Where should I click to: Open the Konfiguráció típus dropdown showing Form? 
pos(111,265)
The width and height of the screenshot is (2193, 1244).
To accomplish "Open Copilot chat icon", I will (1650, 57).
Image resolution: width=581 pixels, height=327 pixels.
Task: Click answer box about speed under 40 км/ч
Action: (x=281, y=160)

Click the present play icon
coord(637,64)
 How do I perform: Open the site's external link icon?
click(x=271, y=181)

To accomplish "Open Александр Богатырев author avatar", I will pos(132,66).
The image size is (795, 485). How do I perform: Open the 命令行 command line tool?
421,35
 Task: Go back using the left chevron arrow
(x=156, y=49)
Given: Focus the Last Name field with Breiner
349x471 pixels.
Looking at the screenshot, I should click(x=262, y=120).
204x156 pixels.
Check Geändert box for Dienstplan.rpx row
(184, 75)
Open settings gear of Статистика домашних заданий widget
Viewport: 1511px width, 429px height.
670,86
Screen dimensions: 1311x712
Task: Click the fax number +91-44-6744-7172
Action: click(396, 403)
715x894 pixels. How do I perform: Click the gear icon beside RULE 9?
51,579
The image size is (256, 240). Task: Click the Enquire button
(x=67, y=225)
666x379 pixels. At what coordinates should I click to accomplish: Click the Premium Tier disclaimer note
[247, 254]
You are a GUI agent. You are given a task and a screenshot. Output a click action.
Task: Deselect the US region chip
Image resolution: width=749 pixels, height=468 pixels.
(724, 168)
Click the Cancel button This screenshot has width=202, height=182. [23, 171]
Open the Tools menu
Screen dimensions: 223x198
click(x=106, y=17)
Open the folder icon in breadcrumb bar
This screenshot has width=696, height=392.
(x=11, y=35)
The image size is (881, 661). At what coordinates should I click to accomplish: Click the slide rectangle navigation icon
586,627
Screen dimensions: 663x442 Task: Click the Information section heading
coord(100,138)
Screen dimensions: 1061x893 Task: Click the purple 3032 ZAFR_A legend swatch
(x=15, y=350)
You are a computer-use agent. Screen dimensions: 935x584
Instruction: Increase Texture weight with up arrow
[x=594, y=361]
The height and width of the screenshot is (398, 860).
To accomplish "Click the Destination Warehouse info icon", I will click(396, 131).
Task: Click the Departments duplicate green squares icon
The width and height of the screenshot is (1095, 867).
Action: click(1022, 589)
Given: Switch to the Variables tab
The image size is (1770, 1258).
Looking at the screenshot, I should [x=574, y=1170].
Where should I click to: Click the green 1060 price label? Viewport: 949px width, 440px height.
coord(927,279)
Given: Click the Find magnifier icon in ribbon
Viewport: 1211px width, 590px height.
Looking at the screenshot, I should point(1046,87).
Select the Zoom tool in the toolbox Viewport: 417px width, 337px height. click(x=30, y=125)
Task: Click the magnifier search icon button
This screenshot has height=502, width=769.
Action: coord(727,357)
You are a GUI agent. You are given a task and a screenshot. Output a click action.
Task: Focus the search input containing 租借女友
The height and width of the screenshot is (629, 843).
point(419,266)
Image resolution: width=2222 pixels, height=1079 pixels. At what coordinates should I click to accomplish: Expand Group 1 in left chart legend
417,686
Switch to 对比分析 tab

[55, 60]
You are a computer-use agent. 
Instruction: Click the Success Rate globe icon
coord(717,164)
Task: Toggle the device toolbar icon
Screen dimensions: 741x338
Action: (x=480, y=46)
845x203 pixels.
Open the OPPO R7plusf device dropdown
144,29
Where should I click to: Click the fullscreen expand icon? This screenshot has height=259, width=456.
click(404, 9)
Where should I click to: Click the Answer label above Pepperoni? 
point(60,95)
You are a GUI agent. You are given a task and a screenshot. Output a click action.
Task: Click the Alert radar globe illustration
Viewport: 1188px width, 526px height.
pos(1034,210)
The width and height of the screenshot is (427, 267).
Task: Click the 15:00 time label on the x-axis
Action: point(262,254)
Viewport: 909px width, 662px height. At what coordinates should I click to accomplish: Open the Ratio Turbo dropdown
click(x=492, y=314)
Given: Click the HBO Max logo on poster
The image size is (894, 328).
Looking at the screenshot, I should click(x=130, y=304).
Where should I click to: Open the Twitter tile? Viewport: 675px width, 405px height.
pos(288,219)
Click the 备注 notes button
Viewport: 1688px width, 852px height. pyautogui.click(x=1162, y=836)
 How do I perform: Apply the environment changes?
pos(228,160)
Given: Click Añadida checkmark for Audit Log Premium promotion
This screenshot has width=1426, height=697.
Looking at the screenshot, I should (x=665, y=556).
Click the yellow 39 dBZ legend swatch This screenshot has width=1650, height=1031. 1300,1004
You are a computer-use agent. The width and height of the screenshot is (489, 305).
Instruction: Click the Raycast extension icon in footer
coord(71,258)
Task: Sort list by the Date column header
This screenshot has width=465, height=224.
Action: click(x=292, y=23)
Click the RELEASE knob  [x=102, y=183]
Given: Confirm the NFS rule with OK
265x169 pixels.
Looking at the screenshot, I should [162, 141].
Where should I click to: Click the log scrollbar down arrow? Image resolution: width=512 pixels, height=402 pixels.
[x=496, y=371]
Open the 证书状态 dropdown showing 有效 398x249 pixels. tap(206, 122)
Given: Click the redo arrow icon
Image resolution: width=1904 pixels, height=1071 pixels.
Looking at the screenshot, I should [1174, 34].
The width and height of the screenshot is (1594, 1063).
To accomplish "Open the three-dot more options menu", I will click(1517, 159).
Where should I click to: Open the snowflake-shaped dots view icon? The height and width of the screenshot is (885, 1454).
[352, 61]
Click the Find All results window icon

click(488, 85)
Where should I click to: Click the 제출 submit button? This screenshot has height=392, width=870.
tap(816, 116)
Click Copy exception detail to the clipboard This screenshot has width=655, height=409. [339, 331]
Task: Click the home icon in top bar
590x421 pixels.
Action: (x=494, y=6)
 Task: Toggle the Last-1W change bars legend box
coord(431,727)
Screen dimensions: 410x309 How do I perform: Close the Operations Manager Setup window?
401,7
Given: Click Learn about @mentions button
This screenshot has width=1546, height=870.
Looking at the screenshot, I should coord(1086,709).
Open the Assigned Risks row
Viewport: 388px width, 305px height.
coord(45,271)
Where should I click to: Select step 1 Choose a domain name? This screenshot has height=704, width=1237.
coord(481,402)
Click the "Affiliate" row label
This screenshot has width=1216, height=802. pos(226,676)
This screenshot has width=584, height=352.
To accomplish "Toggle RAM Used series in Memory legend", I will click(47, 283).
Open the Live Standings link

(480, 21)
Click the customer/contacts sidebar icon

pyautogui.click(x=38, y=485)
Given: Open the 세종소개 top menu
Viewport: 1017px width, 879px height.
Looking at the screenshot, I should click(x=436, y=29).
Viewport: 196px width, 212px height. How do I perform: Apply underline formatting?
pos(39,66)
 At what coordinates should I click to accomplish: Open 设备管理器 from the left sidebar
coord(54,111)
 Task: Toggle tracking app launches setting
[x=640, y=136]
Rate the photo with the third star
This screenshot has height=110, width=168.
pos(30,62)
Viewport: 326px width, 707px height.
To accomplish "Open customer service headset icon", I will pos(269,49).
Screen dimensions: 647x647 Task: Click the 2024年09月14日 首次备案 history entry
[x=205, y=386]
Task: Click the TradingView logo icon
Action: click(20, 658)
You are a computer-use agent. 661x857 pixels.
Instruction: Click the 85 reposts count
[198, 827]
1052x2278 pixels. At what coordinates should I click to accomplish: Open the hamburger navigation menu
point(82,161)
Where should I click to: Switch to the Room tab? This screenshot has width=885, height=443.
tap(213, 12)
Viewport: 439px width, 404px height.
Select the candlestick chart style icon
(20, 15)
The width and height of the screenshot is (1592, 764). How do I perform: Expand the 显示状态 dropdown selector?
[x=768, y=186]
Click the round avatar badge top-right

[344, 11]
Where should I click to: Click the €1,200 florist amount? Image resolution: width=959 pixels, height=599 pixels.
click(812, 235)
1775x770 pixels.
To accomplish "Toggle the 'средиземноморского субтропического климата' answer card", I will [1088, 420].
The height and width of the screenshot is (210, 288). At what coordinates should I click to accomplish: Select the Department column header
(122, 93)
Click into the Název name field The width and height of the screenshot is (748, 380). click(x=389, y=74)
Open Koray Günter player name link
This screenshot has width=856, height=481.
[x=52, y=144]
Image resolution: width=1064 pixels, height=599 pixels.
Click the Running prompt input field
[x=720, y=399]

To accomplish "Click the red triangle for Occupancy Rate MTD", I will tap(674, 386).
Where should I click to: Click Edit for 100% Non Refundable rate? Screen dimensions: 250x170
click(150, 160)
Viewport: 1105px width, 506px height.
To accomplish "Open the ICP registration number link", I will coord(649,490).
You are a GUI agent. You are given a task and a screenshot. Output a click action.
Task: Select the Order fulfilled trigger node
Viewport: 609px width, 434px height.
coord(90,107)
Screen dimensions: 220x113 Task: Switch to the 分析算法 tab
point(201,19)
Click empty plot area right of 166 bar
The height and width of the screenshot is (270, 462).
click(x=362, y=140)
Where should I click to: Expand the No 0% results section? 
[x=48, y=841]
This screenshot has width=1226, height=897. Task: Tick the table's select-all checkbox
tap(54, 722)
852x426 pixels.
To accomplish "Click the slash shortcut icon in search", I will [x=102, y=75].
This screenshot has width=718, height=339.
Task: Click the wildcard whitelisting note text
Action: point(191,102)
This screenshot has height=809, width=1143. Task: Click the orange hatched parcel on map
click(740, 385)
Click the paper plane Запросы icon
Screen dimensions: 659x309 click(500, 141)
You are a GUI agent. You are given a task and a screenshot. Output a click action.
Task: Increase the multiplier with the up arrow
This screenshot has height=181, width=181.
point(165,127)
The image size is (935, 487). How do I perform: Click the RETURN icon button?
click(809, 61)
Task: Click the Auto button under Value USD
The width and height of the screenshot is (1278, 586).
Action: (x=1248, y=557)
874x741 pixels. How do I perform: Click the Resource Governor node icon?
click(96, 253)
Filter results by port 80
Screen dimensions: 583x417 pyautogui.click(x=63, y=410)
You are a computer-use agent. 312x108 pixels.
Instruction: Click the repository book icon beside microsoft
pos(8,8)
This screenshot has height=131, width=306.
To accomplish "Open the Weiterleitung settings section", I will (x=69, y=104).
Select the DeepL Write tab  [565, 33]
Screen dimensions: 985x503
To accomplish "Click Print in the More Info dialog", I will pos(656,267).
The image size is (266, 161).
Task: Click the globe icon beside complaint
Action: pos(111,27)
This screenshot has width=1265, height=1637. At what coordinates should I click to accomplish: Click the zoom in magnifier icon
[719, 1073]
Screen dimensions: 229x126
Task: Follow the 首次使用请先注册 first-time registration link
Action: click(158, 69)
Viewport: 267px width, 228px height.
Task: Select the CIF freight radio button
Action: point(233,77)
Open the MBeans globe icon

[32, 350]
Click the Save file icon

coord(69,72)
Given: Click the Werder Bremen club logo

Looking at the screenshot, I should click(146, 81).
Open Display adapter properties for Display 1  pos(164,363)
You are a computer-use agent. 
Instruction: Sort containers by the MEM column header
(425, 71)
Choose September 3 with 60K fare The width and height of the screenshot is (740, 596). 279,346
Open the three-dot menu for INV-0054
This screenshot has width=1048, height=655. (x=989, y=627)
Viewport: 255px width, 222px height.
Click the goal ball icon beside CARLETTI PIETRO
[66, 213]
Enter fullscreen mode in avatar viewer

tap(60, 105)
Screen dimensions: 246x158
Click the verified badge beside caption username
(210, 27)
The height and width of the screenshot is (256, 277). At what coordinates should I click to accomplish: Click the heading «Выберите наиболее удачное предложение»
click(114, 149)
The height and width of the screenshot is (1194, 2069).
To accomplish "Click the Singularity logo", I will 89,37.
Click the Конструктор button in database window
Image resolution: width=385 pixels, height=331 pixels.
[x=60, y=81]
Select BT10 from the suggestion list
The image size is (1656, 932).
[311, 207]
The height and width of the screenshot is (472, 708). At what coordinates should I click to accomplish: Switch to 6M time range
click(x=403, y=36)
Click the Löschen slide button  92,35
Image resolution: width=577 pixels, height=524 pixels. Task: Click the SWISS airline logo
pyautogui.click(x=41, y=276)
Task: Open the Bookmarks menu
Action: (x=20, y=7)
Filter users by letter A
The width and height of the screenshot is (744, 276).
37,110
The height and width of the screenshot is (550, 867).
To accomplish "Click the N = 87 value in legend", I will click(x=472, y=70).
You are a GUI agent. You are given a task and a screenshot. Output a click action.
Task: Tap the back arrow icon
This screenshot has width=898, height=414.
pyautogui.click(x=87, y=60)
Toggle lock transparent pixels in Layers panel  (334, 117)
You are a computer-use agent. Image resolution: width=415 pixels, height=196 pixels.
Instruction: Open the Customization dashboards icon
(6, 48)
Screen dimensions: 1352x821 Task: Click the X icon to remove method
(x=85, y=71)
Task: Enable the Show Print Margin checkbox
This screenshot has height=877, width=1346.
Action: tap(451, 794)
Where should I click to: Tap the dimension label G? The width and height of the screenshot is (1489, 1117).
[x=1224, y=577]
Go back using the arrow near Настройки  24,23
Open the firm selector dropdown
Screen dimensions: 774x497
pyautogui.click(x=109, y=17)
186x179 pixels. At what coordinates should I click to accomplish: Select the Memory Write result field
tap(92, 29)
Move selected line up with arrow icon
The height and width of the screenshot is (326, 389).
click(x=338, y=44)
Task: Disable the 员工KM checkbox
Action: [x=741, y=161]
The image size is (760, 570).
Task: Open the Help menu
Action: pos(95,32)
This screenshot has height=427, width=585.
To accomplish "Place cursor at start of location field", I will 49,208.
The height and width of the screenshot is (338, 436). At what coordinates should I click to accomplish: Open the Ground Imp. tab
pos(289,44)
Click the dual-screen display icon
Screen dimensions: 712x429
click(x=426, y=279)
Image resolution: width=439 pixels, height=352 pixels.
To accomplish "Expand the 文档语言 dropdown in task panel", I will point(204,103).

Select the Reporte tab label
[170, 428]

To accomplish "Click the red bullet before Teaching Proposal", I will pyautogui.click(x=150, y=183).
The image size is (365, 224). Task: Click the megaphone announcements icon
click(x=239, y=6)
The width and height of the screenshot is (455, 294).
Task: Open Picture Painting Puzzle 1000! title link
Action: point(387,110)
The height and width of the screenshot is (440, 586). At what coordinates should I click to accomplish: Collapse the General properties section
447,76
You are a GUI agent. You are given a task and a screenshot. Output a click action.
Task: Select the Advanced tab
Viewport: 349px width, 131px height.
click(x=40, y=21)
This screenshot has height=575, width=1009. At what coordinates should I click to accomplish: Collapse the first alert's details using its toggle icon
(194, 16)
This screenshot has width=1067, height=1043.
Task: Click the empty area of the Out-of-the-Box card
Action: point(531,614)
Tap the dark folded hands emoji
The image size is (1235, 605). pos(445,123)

■ TASK TO CARRY OUT: Rename "pixels" to "px" in the records, starting with the line with "This screenshot has width=1226, height=897." and going on through the line with "Select the DeepL". Give back only those lines, with nothing else changed.

■ RESPONSE BELOW:
This screenshot has width=1226, height=897. Task: Tick the table's select-all checkbox
tap(54, 722)
852x426 px.
To accomplish "Click the slash shortcut icon in search", I will [x=102, y=75].
This screenshot has width=718, height=339.
Task: Click the wildcard whitelisting note text
Action: point(191,102)
This screenshot has height=809, width=1143. Task: Click the orange hatched parcel on map
click(740, 385)
Click the paper plane Запросы icon
Screen dimensions: 659x309 click(500, 141)
You are a GUI agent. You are given a task and a screenshot. Output a click action.
Task: Increase the multiplier with the up arrow
This screenshot has height=181, width=181.
point(165,127)
The image size is (935, 487). How do I perform: Click the RETURN icon button?
click(809, 61)
Task: Click the Auto button under Value USD
The width and height of the screenshot is (1278, 586).
Action: (x=1248, y=557)
874x741 px. How do I perform: Click the Resource Governor node icon?
click(96, 253)
Filter results by port 80
Screen dimensions: 583x417 pyautogui.click(x=63, y=410)
You are a computer-use agent. 312x108 px.
Instruction: Click the repository book icon beside microsoft
pos(8,8)
This screenshot has height=131, width=306.
To accomplish "Open the Weiterleitung settings section", I will (x=69, y=104).
Select the DeepL Write tab  [565, 33]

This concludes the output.